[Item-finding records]
※ ※ ※

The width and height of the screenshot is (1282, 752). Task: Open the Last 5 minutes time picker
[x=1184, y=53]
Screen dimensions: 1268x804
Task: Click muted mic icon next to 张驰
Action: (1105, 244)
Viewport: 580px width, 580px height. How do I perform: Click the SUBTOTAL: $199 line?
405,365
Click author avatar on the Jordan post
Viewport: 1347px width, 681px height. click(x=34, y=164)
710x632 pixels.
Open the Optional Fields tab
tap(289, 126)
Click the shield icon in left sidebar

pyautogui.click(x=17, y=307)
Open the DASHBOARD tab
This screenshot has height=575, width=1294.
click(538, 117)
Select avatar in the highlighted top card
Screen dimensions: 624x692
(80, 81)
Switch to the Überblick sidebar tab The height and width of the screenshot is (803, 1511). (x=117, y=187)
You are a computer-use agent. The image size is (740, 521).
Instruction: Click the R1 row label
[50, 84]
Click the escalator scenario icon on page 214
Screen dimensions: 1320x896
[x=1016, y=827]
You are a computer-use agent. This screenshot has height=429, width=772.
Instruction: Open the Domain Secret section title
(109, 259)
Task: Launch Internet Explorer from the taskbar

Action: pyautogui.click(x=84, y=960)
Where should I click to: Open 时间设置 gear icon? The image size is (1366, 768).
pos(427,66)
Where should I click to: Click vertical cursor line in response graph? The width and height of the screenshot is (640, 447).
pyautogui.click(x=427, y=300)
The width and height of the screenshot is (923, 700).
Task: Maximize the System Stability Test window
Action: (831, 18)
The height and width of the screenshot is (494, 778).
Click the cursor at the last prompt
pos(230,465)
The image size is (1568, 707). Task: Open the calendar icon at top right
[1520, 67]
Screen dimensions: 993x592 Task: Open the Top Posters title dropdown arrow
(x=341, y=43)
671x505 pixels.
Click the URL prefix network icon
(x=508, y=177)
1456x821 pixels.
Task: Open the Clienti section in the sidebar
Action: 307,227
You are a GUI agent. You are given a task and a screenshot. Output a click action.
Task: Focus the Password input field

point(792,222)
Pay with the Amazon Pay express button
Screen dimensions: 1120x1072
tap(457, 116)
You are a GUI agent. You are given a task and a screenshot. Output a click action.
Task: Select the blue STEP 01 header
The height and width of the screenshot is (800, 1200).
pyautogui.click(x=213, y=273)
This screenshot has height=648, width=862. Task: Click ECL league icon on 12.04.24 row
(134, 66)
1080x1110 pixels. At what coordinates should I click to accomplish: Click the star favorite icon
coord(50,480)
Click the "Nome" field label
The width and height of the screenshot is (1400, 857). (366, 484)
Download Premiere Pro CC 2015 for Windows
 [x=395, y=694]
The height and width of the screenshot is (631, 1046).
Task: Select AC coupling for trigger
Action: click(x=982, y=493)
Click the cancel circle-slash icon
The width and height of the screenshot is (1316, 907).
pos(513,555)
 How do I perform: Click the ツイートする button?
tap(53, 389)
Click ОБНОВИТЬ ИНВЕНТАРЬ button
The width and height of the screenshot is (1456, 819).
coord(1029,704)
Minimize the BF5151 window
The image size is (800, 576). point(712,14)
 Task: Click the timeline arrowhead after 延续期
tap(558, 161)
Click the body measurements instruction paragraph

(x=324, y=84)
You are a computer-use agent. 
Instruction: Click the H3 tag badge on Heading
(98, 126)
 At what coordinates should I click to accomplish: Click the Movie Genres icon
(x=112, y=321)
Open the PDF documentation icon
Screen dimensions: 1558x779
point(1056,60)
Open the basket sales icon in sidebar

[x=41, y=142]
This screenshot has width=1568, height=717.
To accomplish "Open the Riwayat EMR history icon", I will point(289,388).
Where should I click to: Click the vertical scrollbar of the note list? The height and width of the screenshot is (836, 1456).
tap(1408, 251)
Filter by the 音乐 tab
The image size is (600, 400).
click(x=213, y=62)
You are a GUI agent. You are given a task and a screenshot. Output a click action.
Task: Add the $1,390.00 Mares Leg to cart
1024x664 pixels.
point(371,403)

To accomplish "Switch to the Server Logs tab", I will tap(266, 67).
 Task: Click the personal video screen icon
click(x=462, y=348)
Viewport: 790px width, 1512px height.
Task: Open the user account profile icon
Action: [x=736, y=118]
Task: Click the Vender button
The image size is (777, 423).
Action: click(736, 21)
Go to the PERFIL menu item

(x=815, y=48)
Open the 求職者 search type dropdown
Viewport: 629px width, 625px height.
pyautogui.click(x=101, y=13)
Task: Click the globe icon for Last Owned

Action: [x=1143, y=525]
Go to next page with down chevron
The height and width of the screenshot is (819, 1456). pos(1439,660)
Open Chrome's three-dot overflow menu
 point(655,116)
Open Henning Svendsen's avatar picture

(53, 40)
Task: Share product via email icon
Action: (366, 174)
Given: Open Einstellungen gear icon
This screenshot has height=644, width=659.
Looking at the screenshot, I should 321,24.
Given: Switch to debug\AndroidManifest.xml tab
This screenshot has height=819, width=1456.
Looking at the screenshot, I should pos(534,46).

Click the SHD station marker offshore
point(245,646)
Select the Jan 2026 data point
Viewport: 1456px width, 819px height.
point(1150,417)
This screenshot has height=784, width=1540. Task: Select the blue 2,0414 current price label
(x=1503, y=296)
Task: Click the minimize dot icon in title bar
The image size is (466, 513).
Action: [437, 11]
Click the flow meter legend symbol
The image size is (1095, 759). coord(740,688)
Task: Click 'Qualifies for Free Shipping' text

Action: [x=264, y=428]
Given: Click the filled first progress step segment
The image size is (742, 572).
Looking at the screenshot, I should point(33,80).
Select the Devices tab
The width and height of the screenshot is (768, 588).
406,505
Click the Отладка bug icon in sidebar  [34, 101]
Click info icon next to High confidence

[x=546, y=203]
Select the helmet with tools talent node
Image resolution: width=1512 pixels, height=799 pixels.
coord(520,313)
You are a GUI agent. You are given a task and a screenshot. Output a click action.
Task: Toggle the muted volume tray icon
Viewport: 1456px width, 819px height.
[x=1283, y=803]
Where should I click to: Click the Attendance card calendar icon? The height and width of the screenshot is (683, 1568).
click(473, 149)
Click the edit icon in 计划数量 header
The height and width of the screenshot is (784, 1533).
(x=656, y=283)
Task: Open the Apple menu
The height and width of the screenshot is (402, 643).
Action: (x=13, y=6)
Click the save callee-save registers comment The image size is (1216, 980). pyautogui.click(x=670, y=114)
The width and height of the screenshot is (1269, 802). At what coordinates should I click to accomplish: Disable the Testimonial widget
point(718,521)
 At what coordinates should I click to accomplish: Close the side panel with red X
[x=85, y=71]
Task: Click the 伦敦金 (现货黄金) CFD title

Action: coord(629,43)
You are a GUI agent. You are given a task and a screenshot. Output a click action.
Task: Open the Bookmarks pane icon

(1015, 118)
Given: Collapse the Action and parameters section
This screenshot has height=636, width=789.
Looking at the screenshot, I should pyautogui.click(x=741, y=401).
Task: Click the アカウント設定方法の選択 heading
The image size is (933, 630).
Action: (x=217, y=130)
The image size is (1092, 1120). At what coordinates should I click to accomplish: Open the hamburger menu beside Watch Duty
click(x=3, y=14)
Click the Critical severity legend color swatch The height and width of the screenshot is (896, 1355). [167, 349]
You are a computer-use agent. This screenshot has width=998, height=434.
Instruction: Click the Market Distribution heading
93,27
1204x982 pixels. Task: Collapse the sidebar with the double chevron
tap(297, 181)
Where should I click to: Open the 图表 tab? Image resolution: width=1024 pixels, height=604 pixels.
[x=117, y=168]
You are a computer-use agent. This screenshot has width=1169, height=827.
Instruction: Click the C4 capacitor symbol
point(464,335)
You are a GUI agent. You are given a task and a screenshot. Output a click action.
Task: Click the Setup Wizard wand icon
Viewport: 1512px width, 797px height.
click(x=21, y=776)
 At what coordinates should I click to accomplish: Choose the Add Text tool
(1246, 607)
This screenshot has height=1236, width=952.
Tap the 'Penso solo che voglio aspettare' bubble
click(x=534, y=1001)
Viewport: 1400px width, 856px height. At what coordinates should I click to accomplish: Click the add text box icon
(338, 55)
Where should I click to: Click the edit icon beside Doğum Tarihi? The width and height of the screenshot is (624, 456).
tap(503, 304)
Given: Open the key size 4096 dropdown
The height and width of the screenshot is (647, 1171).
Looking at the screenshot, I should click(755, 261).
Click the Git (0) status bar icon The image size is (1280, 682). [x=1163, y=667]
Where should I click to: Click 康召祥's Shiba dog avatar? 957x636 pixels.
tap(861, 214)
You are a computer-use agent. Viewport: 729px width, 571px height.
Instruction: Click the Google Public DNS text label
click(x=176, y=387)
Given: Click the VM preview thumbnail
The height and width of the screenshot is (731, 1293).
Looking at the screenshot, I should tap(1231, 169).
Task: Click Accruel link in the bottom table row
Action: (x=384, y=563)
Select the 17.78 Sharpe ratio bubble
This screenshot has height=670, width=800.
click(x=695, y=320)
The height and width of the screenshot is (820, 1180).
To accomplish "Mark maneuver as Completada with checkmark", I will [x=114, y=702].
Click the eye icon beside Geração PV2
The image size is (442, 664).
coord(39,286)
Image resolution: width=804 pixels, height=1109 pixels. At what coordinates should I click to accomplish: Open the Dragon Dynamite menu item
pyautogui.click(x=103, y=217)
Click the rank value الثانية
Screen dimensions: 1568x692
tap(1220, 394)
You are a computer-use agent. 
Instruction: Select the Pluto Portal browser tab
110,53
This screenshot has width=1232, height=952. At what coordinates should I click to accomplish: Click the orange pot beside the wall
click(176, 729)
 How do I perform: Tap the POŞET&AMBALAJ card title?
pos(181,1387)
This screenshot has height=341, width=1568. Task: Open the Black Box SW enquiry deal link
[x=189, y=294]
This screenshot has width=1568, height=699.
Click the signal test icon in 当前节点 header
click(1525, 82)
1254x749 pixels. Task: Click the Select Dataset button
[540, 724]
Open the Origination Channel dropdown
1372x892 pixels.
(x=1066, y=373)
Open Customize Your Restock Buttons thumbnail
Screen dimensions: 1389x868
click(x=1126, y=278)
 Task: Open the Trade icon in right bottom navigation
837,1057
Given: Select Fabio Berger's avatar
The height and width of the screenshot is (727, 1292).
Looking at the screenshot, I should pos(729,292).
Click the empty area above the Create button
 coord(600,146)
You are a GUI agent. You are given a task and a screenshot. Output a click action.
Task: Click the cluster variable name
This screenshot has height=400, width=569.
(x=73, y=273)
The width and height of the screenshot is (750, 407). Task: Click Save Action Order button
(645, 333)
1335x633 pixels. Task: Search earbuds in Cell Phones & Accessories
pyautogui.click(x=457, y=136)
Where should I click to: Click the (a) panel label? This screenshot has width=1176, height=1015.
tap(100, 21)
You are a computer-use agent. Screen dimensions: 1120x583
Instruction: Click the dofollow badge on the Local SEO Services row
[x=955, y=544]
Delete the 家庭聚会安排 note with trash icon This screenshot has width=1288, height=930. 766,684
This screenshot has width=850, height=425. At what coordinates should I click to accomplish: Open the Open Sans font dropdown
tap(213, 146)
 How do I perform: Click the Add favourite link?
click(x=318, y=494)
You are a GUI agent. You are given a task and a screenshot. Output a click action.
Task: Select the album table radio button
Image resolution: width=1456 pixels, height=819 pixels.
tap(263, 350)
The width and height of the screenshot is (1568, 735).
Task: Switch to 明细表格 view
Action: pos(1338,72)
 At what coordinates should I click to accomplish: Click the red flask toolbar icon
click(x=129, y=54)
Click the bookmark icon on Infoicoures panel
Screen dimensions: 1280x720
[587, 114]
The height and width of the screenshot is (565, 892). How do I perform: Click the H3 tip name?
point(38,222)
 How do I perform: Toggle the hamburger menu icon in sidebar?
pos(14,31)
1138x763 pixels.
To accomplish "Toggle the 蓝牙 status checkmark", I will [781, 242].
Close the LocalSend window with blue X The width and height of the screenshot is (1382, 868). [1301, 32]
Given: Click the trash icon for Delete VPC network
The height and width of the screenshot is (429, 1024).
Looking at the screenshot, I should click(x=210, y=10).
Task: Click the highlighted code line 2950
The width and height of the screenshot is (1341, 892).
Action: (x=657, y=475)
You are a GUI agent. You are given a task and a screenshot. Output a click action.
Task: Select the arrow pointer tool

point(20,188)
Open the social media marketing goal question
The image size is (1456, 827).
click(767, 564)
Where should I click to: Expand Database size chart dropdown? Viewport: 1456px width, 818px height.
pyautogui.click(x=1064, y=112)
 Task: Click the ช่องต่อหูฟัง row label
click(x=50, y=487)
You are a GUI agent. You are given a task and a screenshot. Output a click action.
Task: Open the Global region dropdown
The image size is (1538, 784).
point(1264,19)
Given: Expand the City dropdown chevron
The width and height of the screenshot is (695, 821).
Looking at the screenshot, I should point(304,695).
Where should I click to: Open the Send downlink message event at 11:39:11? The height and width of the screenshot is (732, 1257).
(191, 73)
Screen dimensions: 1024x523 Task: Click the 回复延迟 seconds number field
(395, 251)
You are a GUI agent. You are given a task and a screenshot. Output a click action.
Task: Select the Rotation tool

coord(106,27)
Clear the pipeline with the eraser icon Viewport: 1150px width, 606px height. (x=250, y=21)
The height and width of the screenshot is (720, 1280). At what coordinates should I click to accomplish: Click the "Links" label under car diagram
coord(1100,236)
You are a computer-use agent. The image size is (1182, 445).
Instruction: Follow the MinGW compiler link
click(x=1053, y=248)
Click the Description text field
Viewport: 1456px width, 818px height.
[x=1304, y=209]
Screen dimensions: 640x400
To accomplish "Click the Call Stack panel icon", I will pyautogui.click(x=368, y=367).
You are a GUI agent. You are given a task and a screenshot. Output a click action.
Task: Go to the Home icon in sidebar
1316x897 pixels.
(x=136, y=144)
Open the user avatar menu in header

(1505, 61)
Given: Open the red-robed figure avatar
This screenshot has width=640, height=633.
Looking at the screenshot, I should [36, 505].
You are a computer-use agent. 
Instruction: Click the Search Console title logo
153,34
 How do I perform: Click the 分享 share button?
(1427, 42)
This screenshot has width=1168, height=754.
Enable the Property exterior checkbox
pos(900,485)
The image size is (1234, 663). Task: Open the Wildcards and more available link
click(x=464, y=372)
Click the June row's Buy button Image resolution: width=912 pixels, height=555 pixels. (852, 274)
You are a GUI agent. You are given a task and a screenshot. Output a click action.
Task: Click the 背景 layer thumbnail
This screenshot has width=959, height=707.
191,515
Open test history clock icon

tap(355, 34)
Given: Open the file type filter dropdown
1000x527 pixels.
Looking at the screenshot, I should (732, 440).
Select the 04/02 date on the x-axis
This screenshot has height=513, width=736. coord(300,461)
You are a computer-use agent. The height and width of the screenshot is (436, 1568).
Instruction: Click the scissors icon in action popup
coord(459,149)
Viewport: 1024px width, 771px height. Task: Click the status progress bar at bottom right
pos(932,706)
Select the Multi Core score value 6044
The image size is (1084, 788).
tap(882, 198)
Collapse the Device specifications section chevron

※ ※ ※

Set down, without any change, the section of the lines above that begins with the line containing "Download Premiere Pro CC 2015 for Windows" and ends with the line containing "[x=41, y=142]", including both of those lines.

__FINISHED EXERCISE__:
Download Premiere Pro CC 2015 for Windows
 [x=395, y=694]
The height and width of the screenshot is (631, 1046).
Task: Select AC coupling for trigger
Action: click(x=982, y=493)
Click the cancel circle-slash icon
The width and height of the screenshot is (1316, 907).
pos(513,555)
 How do I perform: Click the ツイートする button?
tap(53, 389)
Click ОБНОВИТЬ ИНВЕНТАРЬ button
The width and height of the screenshot is (1456, 819).
coord(1029,704)
Minimize the BF5151 window
The image size is (800, 576). point(712,14)
 Task: Click the timeline arrowhead after 延续期
tap(558, 161)
Click the body measurements instruction paragraph

(x=324, y=84)
You are a computer-use agent. 
Instruction: Click the H3 tag badge on Heading
(98, 126)
 At what coordinates should I click to accomplish: Click the Movie Genres icon
(x=112, y=321)
Open the PDF documentation icon
Screen dimensions: 1558x779
point(1056,60)
Open the basket sales icon in sidebar

[x=41, y=142]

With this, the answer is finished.